*** DATA ***

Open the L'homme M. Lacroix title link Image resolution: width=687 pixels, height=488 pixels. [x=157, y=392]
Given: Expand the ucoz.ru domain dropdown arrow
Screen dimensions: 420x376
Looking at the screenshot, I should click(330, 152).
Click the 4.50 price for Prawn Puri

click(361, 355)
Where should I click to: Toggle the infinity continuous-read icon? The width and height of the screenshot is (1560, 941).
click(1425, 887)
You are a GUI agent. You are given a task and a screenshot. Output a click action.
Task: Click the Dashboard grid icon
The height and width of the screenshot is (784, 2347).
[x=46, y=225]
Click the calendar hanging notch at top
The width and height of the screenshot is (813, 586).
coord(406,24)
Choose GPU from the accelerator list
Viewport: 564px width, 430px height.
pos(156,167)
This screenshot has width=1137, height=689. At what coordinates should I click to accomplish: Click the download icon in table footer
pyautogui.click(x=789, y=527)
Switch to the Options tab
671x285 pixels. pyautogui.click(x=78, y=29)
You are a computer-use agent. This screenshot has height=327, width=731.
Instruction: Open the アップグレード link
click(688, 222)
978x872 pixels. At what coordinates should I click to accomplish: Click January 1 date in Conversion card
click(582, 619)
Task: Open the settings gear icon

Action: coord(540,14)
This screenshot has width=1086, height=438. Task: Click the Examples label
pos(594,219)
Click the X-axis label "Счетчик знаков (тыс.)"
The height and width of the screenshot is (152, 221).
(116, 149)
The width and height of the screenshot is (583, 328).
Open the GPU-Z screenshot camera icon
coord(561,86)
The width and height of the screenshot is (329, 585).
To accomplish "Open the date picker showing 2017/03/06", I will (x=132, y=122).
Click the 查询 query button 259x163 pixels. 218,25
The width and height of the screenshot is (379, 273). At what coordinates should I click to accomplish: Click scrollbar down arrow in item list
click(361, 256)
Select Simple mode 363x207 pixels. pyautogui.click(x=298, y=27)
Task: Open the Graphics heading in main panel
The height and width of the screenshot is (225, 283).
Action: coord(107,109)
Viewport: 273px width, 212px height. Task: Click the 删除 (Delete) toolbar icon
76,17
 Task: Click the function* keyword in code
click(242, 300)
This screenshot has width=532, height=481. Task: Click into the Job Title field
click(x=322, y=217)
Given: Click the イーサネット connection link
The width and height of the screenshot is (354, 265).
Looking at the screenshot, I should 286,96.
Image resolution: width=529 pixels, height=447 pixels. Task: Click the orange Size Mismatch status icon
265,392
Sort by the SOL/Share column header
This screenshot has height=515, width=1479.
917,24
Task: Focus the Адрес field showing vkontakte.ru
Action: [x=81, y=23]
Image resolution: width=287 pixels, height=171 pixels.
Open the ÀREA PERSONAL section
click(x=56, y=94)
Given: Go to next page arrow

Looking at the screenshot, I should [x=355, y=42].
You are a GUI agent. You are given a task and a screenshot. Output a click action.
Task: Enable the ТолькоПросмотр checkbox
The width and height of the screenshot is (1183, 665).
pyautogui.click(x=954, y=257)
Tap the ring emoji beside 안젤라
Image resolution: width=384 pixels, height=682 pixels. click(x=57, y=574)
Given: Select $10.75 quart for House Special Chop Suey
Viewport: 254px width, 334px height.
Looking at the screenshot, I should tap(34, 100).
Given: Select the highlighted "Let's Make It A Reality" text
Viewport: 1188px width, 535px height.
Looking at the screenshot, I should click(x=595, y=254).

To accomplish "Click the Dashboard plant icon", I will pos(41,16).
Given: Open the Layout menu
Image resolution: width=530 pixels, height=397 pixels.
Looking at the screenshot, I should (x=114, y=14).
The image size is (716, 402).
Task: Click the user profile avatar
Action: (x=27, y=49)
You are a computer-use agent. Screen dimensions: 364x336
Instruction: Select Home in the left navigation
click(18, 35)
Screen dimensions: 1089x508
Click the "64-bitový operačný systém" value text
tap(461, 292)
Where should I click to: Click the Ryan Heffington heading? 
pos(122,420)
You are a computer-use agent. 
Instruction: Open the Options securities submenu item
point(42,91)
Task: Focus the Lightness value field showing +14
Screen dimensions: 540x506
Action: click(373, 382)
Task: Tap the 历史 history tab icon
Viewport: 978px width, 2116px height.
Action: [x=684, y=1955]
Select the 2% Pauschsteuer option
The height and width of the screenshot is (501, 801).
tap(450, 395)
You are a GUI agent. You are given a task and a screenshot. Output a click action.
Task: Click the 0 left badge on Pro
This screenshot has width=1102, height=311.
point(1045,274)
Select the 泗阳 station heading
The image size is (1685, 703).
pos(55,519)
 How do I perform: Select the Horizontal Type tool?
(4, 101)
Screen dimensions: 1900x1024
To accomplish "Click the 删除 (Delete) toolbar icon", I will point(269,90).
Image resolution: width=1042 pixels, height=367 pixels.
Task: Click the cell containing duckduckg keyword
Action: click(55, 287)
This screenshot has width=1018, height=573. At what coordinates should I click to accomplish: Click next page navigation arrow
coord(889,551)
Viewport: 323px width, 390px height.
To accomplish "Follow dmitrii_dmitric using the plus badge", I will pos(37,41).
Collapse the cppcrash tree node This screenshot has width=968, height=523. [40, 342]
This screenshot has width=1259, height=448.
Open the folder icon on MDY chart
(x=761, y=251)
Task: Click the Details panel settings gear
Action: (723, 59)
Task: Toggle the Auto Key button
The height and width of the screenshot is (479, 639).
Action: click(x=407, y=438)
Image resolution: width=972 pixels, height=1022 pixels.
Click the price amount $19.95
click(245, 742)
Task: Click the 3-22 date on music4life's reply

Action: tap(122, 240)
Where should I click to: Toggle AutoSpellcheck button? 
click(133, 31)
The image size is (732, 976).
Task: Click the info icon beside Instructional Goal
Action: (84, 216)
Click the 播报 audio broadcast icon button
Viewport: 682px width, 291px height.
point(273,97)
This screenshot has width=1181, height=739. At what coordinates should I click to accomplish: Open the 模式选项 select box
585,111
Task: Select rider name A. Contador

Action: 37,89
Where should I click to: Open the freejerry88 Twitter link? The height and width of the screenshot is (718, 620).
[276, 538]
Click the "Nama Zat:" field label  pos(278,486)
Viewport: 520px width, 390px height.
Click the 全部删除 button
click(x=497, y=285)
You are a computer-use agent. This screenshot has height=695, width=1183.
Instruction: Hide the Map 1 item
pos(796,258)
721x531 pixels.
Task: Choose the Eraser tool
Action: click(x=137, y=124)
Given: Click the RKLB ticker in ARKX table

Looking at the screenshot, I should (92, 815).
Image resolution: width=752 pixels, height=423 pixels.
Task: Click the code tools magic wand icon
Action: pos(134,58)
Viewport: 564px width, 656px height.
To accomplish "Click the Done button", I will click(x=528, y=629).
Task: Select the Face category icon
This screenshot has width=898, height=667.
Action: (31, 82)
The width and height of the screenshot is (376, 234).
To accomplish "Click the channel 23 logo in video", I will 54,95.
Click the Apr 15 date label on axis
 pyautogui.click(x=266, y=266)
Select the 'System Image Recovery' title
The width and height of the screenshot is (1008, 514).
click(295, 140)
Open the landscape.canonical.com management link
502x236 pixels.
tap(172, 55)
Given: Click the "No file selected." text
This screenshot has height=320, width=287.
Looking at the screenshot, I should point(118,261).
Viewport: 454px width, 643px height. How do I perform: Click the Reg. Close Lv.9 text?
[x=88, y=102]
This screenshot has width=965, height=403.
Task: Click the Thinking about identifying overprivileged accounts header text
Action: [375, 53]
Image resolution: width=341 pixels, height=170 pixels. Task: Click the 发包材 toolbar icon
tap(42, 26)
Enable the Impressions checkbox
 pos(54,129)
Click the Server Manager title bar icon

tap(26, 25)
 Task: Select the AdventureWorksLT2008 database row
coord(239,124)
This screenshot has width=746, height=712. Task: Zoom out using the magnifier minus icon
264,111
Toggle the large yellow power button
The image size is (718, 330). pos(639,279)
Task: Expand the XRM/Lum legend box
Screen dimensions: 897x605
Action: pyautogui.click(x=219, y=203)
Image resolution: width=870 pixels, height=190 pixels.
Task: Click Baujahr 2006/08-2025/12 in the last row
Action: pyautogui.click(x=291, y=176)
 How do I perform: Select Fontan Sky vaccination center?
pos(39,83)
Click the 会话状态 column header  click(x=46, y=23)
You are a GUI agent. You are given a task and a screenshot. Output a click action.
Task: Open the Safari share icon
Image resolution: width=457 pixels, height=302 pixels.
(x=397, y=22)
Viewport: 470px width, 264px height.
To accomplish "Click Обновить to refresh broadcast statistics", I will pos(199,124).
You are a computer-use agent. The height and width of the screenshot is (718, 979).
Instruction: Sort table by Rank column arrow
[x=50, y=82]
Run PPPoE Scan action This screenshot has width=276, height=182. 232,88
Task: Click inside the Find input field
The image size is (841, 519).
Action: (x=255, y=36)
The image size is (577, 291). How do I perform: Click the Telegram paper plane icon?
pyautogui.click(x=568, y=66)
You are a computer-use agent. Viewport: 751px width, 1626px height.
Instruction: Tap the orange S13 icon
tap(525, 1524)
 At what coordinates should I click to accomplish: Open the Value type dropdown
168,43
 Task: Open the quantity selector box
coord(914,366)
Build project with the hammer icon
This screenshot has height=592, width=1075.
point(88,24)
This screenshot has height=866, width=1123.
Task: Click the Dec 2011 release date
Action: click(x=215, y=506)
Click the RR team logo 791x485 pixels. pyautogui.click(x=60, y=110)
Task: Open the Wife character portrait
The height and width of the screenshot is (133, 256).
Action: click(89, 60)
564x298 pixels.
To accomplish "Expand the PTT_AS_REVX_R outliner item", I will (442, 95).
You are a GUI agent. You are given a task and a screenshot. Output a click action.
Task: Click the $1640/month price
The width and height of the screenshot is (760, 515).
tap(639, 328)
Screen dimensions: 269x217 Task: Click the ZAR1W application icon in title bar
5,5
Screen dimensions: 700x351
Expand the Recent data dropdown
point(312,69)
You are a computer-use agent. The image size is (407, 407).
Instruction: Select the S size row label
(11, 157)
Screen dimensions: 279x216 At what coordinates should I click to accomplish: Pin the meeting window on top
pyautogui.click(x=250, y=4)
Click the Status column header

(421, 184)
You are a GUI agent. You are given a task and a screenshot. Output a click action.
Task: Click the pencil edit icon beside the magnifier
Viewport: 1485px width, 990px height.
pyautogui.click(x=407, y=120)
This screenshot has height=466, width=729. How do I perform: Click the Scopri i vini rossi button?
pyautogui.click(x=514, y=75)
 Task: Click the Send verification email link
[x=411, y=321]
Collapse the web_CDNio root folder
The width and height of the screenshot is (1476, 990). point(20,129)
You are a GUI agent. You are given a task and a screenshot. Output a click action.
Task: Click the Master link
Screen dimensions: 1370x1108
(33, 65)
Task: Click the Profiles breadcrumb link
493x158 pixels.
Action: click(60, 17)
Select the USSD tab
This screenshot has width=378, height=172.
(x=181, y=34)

***

* _WORK INSTRUCTIONS_
Taking the material above, report how many of its lines contain the word "Dashboard". Add nothing else.

* _TASK SOLUTION_
2